Vivemos tempos estranhos, para dizer o mínimo. Tempos em que as jornalistas são agredidas, em que uma primeira-ministra é achincalhada por aparecer em um vídeo dançando em uma festa com amigos e coagida a fazer exames toxicológicos, em que uma âncora de telejornal é demitida após aparecer de cabelos grisalhos, entre tantos outros acontecimentos que acompanhamos diariamente.

No Brasil, em particular, ser mulher é um desafio e tanto. Por isso, acredito firmemente que vocalizar o que queremos é fundamental.
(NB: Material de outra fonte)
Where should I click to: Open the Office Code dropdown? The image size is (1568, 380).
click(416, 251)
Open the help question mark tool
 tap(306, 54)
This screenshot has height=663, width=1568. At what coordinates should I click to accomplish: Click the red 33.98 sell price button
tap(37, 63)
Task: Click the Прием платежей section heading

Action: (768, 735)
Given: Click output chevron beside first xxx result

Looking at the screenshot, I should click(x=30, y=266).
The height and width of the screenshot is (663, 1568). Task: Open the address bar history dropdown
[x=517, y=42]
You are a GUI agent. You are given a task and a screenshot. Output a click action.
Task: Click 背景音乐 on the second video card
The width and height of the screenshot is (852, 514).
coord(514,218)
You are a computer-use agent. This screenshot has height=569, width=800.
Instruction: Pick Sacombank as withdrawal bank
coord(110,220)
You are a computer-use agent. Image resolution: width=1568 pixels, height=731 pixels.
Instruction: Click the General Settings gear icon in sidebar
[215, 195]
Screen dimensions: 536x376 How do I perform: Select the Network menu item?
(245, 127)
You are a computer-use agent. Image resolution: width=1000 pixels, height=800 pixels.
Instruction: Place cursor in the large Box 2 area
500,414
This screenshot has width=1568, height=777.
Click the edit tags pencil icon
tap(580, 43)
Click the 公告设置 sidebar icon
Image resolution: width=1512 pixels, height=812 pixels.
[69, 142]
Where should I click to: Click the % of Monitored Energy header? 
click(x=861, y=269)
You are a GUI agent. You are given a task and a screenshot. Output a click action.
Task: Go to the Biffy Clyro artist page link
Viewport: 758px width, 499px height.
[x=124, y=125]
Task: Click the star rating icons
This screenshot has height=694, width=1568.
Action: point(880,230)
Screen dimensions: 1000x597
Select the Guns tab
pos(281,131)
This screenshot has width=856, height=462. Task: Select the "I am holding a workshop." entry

Para não deixar dúvidas, para abrir portas, para nos apoiar, dar suporte e, por que não, para dar amor.

Por que não dizer a uma mulher que você a admira muito? Ou apoiar e ecoar em voz alta as ideias de outras pessoas em meio a uma reunião com diferentes pensamentos, como fizeram as mulheres do time de primeiro escalão durante a gestão de Obama, em uma técnica que chamaram de “amplificação”, para se fazerem ser ouvidas e levadas a sério?

Não sei se são táticas de guerrilha ou apenas comportamento que, no mundo masculino, são comuns. Porém, para as mulheres no mundo corporativo ainda são práticas pouco usadas ou vistas como “estranhas”. O fato é que a sororidade é muito falada e pouco aplicada. Só nos últimos sete dias, dentro do meu próprio time, ouvi relatos de mulheres que:

– Disseram ter sido consideradas agressivas quando passaram orientações técnicas detalhadas de melhorias que precisam ser implementadas; 

– Disseram não se sentirem à vontade para falar de histórias pessoais relacionadas à saúde mental, dentro de um “safe space“, porque têm certeza de que, em algum momento, seria usado contra elas;

– Apontaram uma correção necessária a ser feita, por meio do grupo de WhatsApp, e foram chamadas de canto para escutarem que erros devem ser apontados no particular além de ouvirem que, quando determinada ação é realizada via grupo, acabam sendo muito agressivas;

– Disseram que eu deveria, em algumas ocasiões, adotar uma atitude mais autoritária, porque gentileza o tempo todo, em uma posição de liderança, pode levar pessoas a questionarem minha firmeza ou meu modo de trabalhar.

Sim, isso é real. E levando em consideração que buscamos um ambiente igualitário de trabalho, com programas, metas, missões dedicadas a isso e muito mais, realmente é um ponto que devemos pensar todos os dias. 

Se a vulnerabilidade é tão falada hoje em todos os TED Talks e incentivada pelos coachs, por que quando uma mulher coloca abertamente seu ponto de vista ainda recebe palavras como “agressiva”, “descontrolada”, “emotiva”, “mi-mi-mi”, “impulsiva” ou até “gentil demais”? Infelizmente, na maioria dos casos, as palavras vêm de outras mulheres, o que é ainda mais triste.

Eu quero uma gestão de amor, gentileza e suporte. Quero explorar todas as habilidades, além de ter liberdade para dizer o que penso. Quero bater bumbo para toda essa mulherada f*** e contar pra todo mundo os projetos e as ideias incríveis que estão fazendo por aí. Vamos, sim, falar mais de nós. Dar mais abraços, rir e chorar juntas. É o único jeito.